2.92 Price and ounces. In Example 2.2 (page 73) and Check-in question 2.3 (page 74), we examined the relationship between the price and the size of a Mocha Frappuccino®. The 12-ounce Tall drink costs $4.75, the 16-ounce Grande is $5.25, and the 24-ounce Venti is $5.75.
1. Plot the data and describe the relationship. (Explain why you should plot size in ounces on the x axis.)
2. Find the least-squares regression line for predicting the price using size. Add the line to your plot.
3. Draw a vertical line from the least-squares line to each data point. This gives a graphical picture of the residuals.
4. Find the residuals and verify that they sum to zero.
5. Plot the residuals versus size. Interpret this plot.
2.93 Use the applet. It isn’t easy to guess the position of the least-squares line by eye. Use the Correlation and Regression applet to compare a line you draw with the least-squares line. Create a group of 12 points from lower left to upper right with a clear, positive straight-line pattern (correlation around 0.7). Then, draw a line through the middle of the cloud of points from lower left to upper right. Now click the “Show least-squares line” box. Is the slope of the least-squares line smaller (the new line is less steep) or larger (line is steeper) than that of your line? Repeat this exercise several times and summarize what you have learned.
2.94 Use the applet. Go to the Correlation and Regression applet. Click on the scatterplot to create a group of 15 points in the lower-right corner of the scatterplot with a strong straight-line pattern (correlation about −0.6). Now display the regression line.
1. Add one point at the upper left that is far from the other 15 points but exactly on the regression line. Why does this outlier have no effect on the line, even though it changes the correlation?
2. Now drag this last point down until it is opposite the group of 15 points. You see that one end of the least-squares line chases this single point, while the other end remains near the middle of the original group of 15. What makes the last point so influential?
2.95 Education and income. There is a strong positive correlation between years of education and income for economists employed by business firms. (In particular, economists with doctorates earn more than economists with only a bachelor’s degree.) There is also a strong positive correlation between years of education and income for economists employed by colleges and universities. But when all economists are considered, there is a negative correlation between education and income. The explanation for this is that business pays high salaries and employs mostly economists with bachelor’s degrees, while colleges pay lower salaries and employ mostly economists with doctorates. Sketch a scatterplot with two groups of cases (business and academic) that illustrates how a strong positive correlation within each group and a negative overall correlation can occur together.

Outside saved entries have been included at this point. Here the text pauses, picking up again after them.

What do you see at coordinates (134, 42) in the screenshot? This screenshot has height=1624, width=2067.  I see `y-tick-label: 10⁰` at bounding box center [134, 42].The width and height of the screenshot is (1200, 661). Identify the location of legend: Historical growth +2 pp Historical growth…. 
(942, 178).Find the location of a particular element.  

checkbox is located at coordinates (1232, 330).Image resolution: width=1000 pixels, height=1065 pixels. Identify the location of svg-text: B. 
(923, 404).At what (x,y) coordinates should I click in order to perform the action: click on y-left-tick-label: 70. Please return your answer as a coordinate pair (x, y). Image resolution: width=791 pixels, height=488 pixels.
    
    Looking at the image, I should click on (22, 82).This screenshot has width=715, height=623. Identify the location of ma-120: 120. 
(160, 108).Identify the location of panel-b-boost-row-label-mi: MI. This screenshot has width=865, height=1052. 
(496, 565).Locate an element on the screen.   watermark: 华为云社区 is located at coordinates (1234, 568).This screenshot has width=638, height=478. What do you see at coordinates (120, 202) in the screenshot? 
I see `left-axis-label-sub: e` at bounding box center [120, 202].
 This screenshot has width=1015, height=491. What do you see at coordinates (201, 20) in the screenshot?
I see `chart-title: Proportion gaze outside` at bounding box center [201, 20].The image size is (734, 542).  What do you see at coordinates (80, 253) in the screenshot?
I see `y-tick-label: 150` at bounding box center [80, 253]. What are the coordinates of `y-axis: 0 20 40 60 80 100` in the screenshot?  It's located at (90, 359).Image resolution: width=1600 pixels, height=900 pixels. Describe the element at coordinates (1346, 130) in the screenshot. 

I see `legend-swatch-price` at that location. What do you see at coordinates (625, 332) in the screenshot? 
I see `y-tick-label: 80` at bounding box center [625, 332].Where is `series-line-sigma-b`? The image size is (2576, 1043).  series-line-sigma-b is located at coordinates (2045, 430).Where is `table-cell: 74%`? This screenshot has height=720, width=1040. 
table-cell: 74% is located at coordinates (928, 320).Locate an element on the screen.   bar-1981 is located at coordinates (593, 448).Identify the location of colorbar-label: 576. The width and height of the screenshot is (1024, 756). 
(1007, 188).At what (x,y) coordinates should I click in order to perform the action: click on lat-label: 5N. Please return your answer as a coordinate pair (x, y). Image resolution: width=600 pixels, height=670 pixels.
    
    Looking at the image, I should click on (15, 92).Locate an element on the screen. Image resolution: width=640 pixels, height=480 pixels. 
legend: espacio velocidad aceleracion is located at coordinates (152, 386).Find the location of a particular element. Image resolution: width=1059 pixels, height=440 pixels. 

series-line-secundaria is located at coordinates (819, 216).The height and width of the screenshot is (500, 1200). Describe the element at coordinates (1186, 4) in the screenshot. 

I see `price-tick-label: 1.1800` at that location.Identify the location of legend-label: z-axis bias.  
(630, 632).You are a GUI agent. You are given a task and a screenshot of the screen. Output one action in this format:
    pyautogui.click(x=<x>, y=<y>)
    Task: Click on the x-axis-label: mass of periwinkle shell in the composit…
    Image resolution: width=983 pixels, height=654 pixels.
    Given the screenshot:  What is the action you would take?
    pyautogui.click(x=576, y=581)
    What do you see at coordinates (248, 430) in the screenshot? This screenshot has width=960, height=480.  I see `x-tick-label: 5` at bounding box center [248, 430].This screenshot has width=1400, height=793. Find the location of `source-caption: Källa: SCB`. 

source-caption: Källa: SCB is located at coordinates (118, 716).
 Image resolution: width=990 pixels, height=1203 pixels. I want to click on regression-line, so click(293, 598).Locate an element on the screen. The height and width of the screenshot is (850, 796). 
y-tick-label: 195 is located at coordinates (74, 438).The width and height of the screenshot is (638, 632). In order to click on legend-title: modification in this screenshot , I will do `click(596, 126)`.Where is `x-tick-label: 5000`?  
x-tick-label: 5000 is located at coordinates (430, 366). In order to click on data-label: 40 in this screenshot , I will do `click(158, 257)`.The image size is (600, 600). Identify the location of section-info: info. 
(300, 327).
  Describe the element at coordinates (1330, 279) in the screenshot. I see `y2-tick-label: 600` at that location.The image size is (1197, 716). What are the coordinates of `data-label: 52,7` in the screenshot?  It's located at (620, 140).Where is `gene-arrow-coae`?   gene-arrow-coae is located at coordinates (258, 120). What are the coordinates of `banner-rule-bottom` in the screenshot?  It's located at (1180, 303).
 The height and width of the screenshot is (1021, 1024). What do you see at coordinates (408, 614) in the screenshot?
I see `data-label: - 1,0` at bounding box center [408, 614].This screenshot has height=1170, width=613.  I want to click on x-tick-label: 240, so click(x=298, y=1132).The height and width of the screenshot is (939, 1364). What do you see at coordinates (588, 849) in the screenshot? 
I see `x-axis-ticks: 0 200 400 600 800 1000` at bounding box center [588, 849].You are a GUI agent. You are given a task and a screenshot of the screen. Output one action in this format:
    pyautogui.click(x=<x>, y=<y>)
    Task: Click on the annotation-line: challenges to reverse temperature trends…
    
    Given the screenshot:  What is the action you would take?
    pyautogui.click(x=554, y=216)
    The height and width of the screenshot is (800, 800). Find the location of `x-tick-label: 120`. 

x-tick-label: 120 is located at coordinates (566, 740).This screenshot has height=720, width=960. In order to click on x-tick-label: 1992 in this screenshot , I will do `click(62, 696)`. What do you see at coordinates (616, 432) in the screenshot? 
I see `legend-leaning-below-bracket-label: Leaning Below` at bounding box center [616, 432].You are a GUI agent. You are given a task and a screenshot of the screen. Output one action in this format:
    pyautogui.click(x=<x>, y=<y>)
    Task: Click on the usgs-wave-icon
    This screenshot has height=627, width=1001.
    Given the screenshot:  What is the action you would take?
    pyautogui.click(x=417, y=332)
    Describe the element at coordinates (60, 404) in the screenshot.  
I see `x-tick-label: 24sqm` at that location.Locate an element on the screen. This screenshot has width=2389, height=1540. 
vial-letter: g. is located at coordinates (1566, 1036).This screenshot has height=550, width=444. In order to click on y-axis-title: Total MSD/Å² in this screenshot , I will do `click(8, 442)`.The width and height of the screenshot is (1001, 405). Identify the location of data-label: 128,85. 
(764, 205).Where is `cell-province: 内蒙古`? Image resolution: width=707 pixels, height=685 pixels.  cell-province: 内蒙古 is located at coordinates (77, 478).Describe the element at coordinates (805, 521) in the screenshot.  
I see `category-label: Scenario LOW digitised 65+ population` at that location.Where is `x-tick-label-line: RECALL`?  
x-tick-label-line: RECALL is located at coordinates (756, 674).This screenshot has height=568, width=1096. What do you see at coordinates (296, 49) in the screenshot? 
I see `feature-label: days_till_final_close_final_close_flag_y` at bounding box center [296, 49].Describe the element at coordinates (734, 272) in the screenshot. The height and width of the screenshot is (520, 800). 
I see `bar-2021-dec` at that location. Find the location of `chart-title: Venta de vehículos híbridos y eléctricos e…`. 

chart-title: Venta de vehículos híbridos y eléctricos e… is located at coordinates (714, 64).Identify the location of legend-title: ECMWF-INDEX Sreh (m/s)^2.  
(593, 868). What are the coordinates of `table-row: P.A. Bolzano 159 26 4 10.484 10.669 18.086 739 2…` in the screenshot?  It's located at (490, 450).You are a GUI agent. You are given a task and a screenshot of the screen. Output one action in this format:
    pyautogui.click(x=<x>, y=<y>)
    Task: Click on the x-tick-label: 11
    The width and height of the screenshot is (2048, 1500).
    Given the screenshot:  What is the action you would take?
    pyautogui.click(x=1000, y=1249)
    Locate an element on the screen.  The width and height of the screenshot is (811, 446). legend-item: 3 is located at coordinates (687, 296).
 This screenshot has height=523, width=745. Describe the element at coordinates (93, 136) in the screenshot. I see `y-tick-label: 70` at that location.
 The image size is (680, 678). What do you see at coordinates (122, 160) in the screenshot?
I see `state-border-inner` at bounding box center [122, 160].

2.96 Dangers of not looking at a plot. Table 2.1 (page 112) presents four sets of data prepared by the statistician Frank Anscombe to illustrate the dangers of calculating without first plotting the data.²³
1. Use x to predict y for each of the four data sets. Find the predicted values and residuals for each of the four regression equations.
2. Plot the residuals versus x for each of the four data sets.
3. Write a summary of what the residuals tell you for each data set, and explain how the residuals help you to understand these data.